Abstract

Background

Dermatomyositis (DM) is an idiopathic inflammatory myopathy. Anti-MDA5 antibody positive DM (MDA5 + DM) is a distinct subtype of the disease. The model of anti-MDA5 antibody positive DM has been already reported. However, the detailed role and mechanism of MDA5 in vascular damage was still poorly understood.

Methods

Clinical information was retrospectively collected, and a total of 127 DM patients were enrolled. Serum from DM patients and control subjects was used to treat mouse lung microvascular endothelial cells (MVECs) to investigate vascular changes. Western blotting, quantitative real-time polymerase chain reaction (qRT-PCR), immunofluorescence staining, immunoprecipitation, protein mass spectrometry, flow cytometry and bioinformatics analysis were used.

Results

Firstly, clinical data analysis revealed that vascular damage and interstitial lung disease (ILD) was correlated with anti-MDA5 antibody in DM patients. Then, serum from patients was used to treat mouse lung MVECs.
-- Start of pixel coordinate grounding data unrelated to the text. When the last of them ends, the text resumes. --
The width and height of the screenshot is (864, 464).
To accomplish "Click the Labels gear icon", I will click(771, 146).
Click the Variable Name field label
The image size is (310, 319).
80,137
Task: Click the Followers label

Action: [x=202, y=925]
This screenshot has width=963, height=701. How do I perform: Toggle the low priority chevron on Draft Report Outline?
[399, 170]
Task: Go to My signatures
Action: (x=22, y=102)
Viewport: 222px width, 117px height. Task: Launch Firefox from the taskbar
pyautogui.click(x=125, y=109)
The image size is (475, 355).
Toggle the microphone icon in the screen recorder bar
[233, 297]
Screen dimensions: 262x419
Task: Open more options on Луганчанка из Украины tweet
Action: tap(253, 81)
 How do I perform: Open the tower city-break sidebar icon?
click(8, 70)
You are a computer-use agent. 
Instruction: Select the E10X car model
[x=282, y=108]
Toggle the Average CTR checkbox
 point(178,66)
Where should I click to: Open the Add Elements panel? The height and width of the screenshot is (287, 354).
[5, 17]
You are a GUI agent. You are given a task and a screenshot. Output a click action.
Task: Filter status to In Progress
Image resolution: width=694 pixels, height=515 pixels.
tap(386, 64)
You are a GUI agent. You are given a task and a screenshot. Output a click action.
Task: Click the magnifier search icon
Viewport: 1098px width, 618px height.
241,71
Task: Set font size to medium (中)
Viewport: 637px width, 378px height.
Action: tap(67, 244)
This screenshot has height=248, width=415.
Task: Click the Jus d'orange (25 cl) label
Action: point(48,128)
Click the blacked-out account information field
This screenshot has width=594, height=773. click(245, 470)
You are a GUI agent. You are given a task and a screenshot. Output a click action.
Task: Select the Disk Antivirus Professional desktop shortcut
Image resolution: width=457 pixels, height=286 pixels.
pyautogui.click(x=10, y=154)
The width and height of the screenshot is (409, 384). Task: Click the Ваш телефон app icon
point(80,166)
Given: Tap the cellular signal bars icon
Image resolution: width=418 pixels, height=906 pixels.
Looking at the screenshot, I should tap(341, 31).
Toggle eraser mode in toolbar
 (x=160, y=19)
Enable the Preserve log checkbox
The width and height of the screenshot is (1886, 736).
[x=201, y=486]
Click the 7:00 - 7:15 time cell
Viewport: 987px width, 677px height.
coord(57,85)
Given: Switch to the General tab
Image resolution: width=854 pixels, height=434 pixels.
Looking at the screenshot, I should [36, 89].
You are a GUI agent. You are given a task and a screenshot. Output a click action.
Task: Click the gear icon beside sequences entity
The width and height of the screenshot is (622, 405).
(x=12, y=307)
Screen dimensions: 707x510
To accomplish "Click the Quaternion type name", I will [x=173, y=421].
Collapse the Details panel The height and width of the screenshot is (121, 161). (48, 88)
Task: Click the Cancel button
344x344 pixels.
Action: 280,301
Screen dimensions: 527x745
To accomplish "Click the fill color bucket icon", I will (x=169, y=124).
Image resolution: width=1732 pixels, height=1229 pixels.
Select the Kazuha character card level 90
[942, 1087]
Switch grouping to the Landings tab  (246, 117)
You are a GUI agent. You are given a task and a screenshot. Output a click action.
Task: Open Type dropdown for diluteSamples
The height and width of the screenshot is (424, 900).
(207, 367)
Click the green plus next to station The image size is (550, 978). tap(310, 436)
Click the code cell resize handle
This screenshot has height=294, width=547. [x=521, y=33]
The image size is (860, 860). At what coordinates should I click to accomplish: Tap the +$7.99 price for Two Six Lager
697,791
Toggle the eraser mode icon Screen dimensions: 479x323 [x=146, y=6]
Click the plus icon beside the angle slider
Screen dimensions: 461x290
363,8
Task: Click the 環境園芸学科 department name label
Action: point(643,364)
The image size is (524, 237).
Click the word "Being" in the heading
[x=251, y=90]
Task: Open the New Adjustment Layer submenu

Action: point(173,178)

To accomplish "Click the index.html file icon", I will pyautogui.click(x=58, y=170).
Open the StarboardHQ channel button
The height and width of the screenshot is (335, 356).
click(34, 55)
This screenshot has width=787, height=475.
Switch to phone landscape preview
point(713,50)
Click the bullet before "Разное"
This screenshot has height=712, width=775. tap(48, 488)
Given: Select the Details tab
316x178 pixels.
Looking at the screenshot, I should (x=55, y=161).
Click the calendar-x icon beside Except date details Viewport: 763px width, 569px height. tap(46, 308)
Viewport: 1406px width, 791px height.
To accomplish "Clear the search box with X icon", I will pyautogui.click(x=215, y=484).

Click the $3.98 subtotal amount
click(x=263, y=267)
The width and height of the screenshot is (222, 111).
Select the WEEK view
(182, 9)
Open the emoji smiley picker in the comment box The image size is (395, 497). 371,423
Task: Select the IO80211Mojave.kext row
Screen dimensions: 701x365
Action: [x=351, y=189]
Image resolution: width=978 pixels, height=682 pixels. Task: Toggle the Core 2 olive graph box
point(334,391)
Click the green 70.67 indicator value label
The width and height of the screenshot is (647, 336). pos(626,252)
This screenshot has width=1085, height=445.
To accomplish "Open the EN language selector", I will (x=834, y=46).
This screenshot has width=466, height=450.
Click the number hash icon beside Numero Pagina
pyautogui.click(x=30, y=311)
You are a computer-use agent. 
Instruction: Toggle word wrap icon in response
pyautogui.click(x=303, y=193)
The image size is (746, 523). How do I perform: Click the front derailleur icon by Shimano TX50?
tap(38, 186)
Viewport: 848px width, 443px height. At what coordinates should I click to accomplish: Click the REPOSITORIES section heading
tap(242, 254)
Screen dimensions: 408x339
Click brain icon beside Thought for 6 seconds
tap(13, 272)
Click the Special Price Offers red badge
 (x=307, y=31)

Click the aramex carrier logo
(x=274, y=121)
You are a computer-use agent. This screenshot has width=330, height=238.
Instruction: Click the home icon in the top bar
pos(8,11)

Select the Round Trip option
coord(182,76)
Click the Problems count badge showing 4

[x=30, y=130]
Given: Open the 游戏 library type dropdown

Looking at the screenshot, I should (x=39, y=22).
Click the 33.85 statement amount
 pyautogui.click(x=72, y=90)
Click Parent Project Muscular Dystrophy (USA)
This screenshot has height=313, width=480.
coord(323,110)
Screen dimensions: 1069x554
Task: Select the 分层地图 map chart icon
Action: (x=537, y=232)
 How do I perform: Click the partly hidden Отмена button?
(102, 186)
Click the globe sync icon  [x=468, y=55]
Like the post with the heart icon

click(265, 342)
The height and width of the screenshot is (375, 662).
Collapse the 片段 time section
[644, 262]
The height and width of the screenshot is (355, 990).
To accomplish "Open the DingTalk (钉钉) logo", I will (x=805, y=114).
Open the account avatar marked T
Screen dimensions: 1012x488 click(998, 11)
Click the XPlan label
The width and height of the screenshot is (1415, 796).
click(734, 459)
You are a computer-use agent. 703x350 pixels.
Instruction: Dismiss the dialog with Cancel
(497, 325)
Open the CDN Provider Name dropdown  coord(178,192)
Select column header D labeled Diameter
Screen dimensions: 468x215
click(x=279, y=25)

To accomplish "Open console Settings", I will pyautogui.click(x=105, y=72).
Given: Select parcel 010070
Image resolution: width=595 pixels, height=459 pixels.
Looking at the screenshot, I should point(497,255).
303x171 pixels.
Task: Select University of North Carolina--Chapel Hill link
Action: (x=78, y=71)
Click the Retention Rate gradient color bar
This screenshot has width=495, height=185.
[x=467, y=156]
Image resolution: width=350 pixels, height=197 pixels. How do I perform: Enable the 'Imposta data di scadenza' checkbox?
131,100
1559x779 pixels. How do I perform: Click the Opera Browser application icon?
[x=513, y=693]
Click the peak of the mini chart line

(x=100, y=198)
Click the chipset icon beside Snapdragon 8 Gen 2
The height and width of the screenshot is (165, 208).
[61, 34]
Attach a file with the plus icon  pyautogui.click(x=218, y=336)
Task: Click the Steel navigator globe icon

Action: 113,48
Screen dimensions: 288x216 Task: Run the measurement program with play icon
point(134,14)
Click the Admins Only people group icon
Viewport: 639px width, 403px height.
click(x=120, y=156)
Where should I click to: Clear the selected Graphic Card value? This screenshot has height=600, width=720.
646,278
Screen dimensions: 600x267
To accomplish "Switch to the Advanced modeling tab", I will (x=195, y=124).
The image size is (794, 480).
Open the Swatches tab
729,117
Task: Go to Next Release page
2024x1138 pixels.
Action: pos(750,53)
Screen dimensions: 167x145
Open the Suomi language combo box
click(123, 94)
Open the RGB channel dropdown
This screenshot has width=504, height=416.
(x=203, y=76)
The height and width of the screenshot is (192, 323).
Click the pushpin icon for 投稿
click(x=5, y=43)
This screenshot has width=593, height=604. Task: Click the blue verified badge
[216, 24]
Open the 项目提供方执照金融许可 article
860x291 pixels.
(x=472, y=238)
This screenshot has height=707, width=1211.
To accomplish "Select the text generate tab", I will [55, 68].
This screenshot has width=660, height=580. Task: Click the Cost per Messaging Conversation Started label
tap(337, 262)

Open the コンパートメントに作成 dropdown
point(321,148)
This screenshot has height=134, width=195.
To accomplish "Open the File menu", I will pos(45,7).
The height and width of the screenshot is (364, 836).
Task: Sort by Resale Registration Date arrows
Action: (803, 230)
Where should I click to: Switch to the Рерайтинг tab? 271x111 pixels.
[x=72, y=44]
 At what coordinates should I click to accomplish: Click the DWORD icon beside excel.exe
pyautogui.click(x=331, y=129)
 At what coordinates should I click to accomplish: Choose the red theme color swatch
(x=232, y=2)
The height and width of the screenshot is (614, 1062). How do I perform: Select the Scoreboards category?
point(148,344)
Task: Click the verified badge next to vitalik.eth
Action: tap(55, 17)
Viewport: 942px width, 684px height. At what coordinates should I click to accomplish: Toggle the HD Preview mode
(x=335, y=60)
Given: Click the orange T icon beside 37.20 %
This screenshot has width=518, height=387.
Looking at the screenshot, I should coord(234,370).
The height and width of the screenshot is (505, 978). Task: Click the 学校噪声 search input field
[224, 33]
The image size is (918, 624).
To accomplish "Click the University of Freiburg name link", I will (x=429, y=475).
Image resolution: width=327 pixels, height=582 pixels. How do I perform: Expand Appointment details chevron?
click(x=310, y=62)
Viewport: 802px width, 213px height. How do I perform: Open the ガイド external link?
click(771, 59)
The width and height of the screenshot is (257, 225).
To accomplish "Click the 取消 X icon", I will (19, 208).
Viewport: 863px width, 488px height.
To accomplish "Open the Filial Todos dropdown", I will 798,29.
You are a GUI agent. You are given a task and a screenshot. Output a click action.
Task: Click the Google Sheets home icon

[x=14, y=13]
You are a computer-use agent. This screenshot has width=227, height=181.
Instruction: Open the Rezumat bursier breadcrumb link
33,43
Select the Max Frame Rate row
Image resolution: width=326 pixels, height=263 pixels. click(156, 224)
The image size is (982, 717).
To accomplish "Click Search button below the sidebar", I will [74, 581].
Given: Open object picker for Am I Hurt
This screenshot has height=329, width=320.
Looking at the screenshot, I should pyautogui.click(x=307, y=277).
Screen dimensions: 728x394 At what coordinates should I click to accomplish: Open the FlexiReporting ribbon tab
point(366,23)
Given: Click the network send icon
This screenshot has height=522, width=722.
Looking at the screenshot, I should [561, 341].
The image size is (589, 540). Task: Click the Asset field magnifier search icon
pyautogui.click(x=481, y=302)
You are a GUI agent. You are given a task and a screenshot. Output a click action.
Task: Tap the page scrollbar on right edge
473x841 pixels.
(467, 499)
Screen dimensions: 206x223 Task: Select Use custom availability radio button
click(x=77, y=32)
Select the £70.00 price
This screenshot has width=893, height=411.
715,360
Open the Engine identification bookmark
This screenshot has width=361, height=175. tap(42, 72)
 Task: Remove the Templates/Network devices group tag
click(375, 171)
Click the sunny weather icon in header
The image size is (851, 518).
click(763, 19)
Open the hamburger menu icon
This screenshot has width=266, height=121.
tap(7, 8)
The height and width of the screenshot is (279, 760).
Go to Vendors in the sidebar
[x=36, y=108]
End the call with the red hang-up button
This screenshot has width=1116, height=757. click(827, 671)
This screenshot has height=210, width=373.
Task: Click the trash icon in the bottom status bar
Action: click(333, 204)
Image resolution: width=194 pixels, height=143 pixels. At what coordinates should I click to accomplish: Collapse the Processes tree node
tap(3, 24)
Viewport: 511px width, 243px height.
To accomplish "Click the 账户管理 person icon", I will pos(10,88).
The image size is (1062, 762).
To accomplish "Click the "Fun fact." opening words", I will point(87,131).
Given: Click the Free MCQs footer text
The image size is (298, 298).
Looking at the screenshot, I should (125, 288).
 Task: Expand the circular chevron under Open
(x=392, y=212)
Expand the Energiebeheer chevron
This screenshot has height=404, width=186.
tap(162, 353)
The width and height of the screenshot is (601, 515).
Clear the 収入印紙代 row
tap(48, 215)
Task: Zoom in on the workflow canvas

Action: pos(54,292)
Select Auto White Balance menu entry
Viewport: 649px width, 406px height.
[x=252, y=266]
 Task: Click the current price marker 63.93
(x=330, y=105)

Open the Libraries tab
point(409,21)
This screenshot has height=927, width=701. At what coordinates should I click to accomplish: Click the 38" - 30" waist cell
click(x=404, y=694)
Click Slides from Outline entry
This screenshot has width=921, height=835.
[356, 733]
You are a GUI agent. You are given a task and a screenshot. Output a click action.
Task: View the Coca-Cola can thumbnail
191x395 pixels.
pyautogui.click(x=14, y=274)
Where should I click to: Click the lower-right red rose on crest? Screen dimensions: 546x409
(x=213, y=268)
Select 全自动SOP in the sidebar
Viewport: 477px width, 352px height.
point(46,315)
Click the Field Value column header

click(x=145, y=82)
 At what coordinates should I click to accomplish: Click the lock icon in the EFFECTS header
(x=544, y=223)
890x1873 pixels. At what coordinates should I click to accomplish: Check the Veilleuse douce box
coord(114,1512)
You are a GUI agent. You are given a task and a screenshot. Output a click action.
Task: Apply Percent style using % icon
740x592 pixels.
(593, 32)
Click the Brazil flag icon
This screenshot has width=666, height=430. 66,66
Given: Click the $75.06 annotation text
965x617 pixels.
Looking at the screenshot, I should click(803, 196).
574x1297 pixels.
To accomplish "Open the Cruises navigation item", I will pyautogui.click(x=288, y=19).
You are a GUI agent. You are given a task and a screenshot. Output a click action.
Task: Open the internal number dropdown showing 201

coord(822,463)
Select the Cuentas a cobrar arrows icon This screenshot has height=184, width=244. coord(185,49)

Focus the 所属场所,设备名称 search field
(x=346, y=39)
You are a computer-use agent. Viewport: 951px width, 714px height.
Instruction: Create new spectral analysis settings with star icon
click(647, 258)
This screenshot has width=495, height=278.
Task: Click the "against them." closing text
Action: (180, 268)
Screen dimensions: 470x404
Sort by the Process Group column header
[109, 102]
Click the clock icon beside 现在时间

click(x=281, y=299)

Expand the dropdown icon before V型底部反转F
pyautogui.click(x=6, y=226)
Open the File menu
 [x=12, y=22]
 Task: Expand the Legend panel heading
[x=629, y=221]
Serum from MDA5 + DM patients induced endothelial-mesenchymal-transition (EndMT) in MVECs, and the EndMT in MVECs was mediated by TRB3/ERK/Snai-1 pathway. Next, increased-TRB3 was confirmed induced by persistent ER stress/unfolded protein response (UPR). Notably, persistent ER stress/UPR resulted from MDA5 protein binding with PERK. At last, T cell-derived IFN-β was found to induce MDA5 expression in DM patients.

Conclusion

MDA5 protein mediating persistent ER stress/UPR contributed to EndMT in vascular endothelial cells, which should be involved in MDA5 + DM related ILD.